Updated by Brett Smith about 9 years ago
- Subject changed from arv-get on qr1hi collections with large manifests takes too long to [SDKs] arv-get should use new PySDK Collection APIs
- Description updated (diff)
- Category changed from Keep to SDKs
I am updating this story to mean "make arv-get use Peter's suggested code," since we know that works.
Other issues can be or have been addressed in other tickets. For instance, #7832 will also help with RAM utilization.
I'm not making it a functional requirement, but if we took this opportunity to make arv-get testable and wrote some tests for it, like we did for arv-ls, I wouldn't complain.

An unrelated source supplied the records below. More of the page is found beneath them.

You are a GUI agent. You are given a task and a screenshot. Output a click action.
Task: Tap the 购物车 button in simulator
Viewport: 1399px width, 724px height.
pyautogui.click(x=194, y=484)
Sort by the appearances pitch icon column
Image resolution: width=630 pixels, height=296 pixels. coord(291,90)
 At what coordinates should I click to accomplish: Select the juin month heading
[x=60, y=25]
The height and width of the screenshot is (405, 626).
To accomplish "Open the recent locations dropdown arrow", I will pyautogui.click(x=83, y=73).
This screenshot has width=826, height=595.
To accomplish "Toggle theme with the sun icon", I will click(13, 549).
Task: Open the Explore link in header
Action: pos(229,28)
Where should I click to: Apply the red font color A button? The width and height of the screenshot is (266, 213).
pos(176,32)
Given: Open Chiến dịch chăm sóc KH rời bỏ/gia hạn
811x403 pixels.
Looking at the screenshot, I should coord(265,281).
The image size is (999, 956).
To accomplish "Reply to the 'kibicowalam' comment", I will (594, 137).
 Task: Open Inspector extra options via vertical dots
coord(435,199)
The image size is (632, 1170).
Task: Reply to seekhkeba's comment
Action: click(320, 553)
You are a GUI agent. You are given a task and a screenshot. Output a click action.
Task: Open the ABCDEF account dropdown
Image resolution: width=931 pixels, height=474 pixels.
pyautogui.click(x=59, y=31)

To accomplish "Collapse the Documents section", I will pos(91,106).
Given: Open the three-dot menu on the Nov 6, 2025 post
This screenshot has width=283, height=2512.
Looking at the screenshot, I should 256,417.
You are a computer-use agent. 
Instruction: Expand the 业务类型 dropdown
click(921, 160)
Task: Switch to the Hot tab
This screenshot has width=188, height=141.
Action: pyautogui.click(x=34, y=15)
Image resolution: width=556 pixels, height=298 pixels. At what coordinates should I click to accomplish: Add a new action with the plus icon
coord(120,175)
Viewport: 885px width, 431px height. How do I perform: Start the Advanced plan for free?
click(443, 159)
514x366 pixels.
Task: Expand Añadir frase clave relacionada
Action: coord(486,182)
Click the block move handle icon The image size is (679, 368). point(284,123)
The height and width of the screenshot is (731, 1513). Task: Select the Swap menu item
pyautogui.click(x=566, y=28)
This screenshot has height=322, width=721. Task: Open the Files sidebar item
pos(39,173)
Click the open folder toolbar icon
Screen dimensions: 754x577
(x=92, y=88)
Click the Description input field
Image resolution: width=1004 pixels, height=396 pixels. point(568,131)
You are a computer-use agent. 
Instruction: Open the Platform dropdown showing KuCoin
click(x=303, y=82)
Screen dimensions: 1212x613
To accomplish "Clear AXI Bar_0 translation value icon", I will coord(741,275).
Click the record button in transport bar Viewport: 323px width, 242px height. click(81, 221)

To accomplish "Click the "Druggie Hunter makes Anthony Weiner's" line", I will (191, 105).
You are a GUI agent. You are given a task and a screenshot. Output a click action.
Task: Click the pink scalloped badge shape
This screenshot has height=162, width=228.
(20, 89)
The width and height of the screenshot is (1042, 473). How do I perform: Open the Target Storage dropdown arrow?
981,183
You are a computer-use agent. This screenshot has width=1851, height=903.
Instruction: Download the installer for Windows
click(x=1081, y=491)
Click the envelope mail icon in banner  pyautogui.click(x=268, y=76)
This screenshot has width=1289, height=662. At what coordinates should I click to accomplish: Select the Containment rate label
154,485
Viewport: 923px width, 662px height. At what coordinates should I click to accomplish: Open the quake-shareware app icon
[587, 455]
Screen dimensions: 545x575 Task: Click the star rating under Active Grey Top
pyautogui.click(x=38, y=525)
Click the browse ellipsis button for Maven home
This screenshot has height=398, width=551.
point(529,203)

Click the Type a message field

Updated by Brett Smith about 9 years ago
- Target version set to Arvados Future Sprints
Updated by Peter Amstutz almost 8 years ago
- Subject changed from [SDKs] arv-get should use new PySDK Collection APIs to [SDKs] arv-get and arv-ls should use new PySDK Collection APIs
Updated by Lucas Di Pentima almost 8 years ago
- Assigned To set to Lucas Di Pentima
Updated by Tom Morris almost 8 years ago
- Target version changed from Arvados Future Sprints to 2017-04-12 sprint
- Story points set to 1.0
Updated by Peter Amstutz almost 8 years ago
- Description updated (diff)
- Target version changed from 2017-04-12 sprint to Arvados Future Sprints
Updated by Peter Amstutz almost 8 years ago
- Target version changed from Arvados Future Sprints to 2017-04-12 sprint
Updated by Tom Morris almost 8 years ago
- Tracker changed from Bug to Idea
- Target version changed from 2017-04-12 sprint to 2017-03-29 sprint
Updated by Lucas Di Pentima almost 8 years ago
- Status changed from New to In Progress
Updated by Lucas Di Pentima almost 8 years ago
- Target version changed from 2017-03-29 sprint to 2017-04-12 sprint
Updated by Lucas Di Pentima almost 8 years ago
Branch 7824-arvls-arvput-collection-api-usage
at c820bfc91be7635739bad0857ba3a385d1334b6a (I've realized the branch is misnamed after pushing it)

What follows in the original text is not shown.